Assigned task A
Reproduce the passage on nanoparticle populations and their catalytic uses word for word, starting at "A population of NIC" and ending at "different chemical compositions.".
Assigned task B
Continue the passage on nanoparticle populations and their catalytic uses from the point where it stops.

** Document segment follows **

A population of NIC and/or NICed particles may comprise a blend of particles of one or more of the above types, in a known pre-determined ratio of particles or comprise a random mixture of such particles. In certain embodiments, a population of particles comprises nanoparticles having a large variety of sizes and shapes, constructed of a single metal/metal alloy or semiconductor materials. In other embodiments, a population of particles may comprise nanoparticles of different shapes and different chemical compositions.

In addition, any of the particle populations of the invention may also comprise at least one type of particle outside of the scope of the present application. Such mixed populations of nanoparticles herein described and nanoparticles known in the art may have advantageous effects suitable for any one application disclosed herein.

The present invention also provides in further aspects thereof various uses of any one of the nanoparticles disclosed herein. The NIC and/or NICed particles or populations containing them may be used in catalysis. The catalytic reaction is an organic or inorganic reaction involving bond formation and/or bond cleavage. In some embodiments, the particles of the invention are employed in the catalyzed conversion of environmentally threatening pollutants to safer or better tolerated agents. Such pollutants may be arising from the petroleum refinery industries, the motor vehicle industries, from motor vehicle emissions and other sources. The pollutants may be air pollutants, water pollutants, ground pollutants, and may for example, be selected from volatile organic compounds and gaseous pollutants such as nitrogen oxides, sulfur oxides and carbon monoxide.

Thus, in some embodiments, the particles of the invention are employed in a hydrodesulphurization process for desulfurization of industrial products such as natural gas and petroleum products.

In other embodiments, the particles are employed in a hydrodenitrogenation (or hydrodenitrification) process for removal of nitrogen from industrial products.

** End of Document segment **
** Records supplied follows **

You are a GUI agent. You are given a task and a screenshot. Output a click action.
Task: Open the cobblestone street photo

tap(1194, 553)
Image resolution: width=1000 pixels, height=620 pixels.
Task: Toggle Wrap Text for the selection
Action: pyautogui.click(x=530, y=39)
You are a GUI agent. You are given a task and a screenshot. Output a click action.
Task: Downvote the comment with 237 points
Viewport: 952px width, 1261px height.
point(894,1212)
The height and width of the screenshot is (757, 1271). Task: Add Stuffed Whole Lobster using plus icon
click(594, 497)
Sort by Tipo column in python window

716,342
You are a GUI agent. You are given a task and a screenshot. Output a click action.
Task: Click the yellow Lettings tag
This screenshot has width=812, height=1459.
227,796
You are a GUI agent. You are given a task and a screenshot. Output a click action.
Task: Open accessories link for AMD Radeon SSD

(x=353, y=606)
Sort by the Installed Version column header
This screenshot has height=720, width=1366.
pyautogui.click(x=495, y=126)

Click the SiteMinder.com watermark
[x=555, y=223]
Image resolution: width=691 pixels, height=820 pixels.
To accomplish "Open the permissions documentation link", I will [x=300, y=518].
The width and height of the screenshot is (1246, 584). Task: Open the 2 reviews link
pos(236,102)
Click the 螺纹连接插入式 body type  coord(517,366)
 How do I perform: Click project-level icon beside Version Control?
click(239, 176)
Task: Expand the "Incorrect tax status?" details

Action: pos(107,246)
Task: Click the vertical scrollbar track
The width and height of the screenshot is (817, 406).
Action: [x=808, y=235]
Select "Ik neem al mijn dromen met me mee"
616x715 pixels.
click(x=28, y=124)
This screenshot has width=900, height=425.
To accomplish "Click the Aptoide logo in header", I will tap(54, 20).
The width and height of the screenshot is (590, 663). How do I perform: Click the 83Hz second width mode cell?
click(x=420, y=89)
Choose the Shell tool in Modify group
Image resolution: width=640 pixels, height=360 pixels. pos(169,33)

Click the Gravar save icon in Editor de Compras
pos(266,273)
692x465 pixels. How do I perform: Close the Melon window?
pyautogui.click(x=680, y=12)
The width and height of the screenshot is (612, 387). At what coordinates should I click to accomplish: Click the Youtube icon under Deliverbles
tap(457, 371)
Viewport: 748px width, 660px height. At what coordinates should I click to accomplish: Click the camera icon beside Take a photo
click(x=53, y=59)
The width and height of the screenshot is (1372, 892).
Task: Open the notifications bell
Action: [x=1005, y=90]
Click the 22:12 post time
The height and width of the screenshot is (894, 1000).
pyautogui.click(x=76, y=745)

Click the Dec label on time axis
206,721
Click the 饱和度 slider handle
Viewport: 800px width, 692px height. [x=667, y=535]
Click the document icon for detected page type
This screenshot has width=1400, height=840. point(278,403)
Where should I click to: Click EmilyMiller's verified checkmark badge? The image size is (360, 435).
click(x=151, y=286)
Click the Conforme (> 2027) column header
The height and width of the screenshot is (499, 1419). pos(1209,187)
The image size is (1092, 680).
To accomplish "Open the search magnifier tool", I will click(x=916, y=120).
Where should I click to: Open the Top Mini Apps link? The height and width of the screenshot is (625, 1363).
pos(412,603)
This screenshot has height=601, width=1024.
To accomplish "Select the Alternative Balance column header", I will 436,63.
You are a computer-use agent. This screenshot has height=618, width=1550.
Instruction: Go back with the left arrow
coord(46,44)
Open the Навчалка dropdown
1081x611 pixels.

** End of Records supplied **

Answer box A
A population of NIC and/or NICed particles may comprise a blend of particles of one or more of the above types, in a known pre-determined ratio of particles or comprise a random mixture of such particles. In certain embodiments, a population of particles comprises nanoparticles having a large variety of sizes and shapes, constructed of a single metal/metal alloy or semiconductor materials. In other embodiments, a population of particles may comprise nanoparticles of different shapes and different chemical compositions.

Answer box B
In some embodiments, the particles of the invention are employed as catalysts for hydride transfer processes and hydrogenations to be employed for the preparation of feed stock and fuel chemicals such as formate, methane, hydrogen, methanol and other alcohols, etc., as well as reductive hydrogenations of nicotinamide adenine dinucleotide phosphate (NADP) and similar analogues for the development of synthetic photosynthesis.

The NIC or NICed particles or populations containing them, neat or in solution, in accordance with the invention may be used as photocatalysts in a variety of photo- induced reactions.

When the NICed particles employed in photocatalysis, in accordance with the present invention, are irradiated (illuminated) with a light source having an energy exceeding the band gap energy of a semiconductor material of the nanoparticles, electrons and positive holes are formed in the form of an electron-hole pair. Once formed, the electrons and positive holes undergo charge separation with one carrier remaining in the first absorbing semiconductor materials, and the other transferred to the second material, at which stage they are capable of evoking various photocatalytic reactions by interacting with neighboring electron acceptor and electron donor molecules. Since the holes so generated have oxidizing power, and the electrons have reducing power, the nanoparticles of the invention acting as photocatalysts can catalyze a reduction- oxidation (redox) reaction as long as electrons and holes are formed, e.g., by light- activation. As the nanoparticles are not consumed in the process and do not lose their ability to undergo the light-induced process described, their function depends on the presence of a light source or their ability to retain charge and undergo such a process even in the absence of light.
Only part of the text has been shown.